Give back everything from the line containing "Describe the element at coordinates (2046, 794)" down to the line containing "colorbar-tick-label: 50 is", changing "screenshot" to "image" and leaving all else unchanged.

--*--

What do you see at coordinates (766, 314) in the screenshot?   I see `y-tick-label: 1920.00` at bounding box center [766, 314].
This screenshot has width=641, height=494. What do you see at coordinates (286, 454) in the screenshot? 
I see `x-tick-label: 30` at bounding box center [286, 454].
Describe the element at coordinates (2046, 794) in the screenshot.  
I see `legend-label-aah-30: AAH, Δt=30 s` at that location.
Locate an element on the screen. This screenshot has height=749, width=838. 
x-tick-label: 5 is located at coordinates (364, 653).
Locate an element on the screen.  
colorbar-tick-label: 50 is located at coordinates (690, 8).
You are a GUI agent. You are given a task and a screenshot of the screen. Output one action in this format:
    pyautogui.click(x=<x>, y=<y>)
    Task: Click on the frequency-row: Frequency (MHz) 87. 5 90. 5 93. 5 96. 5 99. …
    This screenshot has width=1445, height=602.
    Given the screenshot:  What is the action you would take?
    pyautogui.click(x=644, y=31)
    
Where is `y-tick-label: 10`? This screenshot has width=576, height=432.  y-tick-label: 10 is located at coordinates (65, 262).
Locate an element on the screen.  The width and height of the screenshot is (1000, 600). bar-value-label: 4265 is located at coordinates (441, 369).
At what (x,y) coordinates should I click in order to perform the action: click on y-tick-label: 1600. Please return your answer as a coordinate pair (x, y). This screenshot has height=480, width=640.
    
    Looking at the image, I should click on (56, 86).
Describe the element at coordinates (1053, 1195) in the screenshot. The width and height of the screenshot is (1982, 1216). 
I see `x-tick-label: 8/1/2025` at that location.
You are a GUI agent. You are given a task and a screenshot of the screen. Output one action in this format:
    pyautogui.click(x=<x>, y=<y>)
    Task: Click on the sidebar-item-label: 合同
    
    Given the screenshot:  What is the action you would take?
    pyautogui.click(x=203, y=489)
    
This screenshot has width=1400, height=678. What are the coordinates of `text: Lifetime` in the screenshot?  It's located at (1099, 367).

--*--

YOUR RESPONSE:
Describe the element at coordinates (2046, 794) in the image.  
I see `legend-label-aah-30: AAH, Δt=30 s` at that location.
Locate an element on the screen. This image has height=749, width=838. 
x-tick-label: 5 is located at coordinates (364, 653).
Locate an element on the screen.  
colorbar-tick-label: 50 is located at coordinates (690, 8).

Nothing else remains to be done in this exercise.